WHAT TO DO: Below are records. Return each one exactly as written.

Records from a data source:
--*--

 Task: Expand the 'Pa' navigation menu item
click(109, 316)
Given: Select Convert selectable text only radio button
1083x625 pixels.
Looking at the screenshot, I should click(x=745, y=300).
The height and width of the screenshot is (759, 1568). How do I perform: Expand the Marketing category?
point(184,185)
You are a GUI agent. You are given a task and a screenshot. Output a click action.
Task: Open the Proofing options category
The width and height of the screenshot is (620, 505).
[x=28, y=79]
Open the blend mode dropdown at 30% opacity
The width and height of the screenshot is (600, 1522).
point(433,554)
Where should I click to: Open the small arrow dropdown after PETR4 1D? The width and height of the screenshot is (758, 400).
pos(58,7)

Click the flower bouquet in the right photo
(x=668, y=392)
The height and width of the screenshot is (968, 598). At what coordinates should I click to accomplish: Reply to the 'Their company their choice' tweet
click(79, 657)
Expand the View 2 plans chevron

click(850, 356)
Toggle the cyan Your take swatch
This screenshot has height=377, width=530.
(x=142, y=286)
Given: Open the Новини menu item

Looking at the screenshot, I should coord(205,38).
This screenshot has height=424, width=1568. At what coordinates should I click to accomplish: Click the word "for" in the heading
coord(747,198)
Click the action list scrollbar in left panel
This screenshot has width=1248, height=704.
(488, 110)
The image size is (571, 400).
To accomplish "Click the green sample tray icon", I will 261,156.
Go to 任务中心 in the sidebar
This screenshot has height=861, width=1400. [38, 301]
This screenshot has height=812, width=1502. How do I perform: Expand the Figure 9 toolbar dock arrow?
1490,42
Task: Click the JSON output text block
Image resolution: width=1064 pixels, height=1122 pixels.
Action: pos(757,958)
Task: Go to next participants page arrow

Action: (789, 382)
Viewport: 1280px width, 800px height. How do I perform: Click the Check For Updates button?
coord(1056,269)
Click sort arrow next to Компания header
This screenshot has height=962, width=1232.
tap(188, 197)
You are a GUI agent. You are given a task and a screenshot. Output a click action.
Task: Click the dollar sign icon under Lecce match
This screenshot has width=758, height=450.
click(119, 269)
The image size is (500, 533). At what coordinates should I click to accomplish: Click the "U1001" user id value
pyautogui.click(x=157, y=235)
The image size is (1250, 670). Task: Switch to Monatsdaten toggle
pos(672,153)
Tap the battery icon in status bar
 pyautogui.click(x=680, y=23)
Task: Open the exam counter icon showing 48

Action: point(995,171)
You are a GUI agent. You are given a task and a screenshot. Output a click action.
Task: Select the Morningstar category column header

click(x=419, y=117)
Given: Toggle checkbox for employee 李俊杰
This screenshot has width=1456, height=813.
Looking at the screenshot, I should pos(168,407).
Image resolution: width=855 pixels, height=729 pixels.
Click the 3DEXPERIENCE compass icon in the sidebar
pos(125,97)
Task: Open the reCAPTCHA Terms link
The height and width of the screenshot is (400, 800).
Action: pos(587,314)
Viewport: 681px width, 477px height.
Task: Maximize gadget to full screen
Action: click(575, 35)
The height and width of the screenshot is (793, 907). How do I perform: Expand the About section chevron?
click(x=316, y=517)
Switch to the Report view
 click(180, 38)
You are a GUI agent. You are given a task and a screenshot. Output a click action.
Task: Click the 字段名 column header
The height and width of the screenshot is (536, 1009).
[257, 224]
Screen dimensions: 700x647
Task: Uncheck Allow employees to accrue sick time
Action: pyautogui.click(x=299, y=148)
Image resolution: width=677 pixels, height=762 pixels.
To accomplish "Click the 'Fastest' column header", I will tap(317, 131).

--*--

ANSWER SPACE:
 Task: Expand the 'Pa' navigation menu item
click(109, 316)
Given: Select Convert selectable text only radio button
1083x625 pixels.
Looking at the screenshot, I should click(x=745, y=300).
The height and width of the screenshot is (759, 1568). How do I perform: Expand the Marketing category?
point(184,185)
You are a GUI agent. You are given a task and a screenshot. Output a click action.
Task: Open the Proofing options category
The width and height of the screenshot is (620, 505).
[x=28, y=79]
Open the blend mode dropdown at 30% opacity
The width and height of the screenshot is (600, 1522).
point(433,554)
Where should I click to: Open the small arrow dropdown after PETR4 1D? The width and height of the screenshot is (758, 400).
pos(58,7)

Click the flower bouquet in the right photo
(x=668, y=392)
The height and width of the screenshot is (968, 598). At what coordinates should I click to accomplish: Reply to the 'Their company their choice' tweet
click(79, 657)
Expand the View 2 plans chevron

click(850, 356)
Toggle the cyan Your take swatch
This screenshot has height=377, width=530.
(x=142, y=286)
Given: Open the Новини menu item

Looking at the screenshot, I should coord(205,38).
This screenshot has height=424, width=1568. At what coordinates should I click to accomplish: Click the word "for" in the heading
coord(747,198)
Click the action list scrollbar in left panel
This screenshot has width=1248, height=704.
(488, 110)
The image size is (571, 400).
To accomplish "Click the green sample tray icon", I will 261,156.
Go to 任务中心 in the sidebar
This screenshot has height=861, width=1400. [38, 301]
This screenshot has height=812, width=1502. How do I perform: Expand the Figure 9 toolbar dock arrow?
1490,42
Task: Click the JSON output text block
Image resolution: width=1064 pixels, height=1122 pixels.
Action: pos(757,958)
Task: Go to next participants page arrow

Action: (789, 382)
Viewport: 1280px width, 800px height. How do I perform: Click the Check For Updates button?
coord(1056,269)
Click sort arrow next to Компания header
This screenshot has height=962, width=1232.
tap(188, 197)
You are a GUI agent. You are given a task and a screenshot. Output a click action.
Task: Click the dollar sign icon under Lecce match
This screenshot has width=758, height=450.
click(119, 269)
The image size is (500, 533). At what coordinates should I click to accomplish: Click the "U1001" user id value
pyautogui.click(x=157, y=235)
The image size is (1250, 670). Task: Switch to Monatsdaten toggle
pos(672,153)
Tap the battery icon in status bar
 pyautogui.click(x=680, y=23)
Task: Open the exam counter icon showing 48

Action: point(995,171)
You are a GUI agent. You are given a task and a screenshot. Output a click action.
Task: Select the Morningstar category column header

click(x=419, y=117)
Given: Toggle checkbox for employee 李俊杰
This screenshot has width=1456, height=813.
Looking at the screenshot, I should pos(168,407).
Image resolution: width=855 pixels, height=729 pixels.
Click the 3DEXPERIENCE compass icon in the sidebar
pos(125,97)
Task: Open the reCAPTCHA Terms link
The height and width of the screenshot is (400, 800).
Action: pos(587,314)
Viewport: 681px width, 477px height.
Task: Maximize gadget to full screen
Action: click(575, 35)
The height and width of the screenshot is (793, 907). How do I perform: Expand the About section chevron?
click(x=316, y=517)
Switch to the Report view
 click(180, 38)
You are a GUI agent. You are given a task and a screenshot. Output a click action.
Task: Click the 字段名 column header
The height and width of the screenshot is (536, 1009).
[257, 224]
Screen dimensions: 700x647
Task: Uncheck Allow employees to accrue sick time
Action: pyautogui.click(x=299, y=148)
Image resolution: width=677 pixels, height=762 pixels.
To accomplish "Click the 'Fastest' column header", I will tap(317, 131).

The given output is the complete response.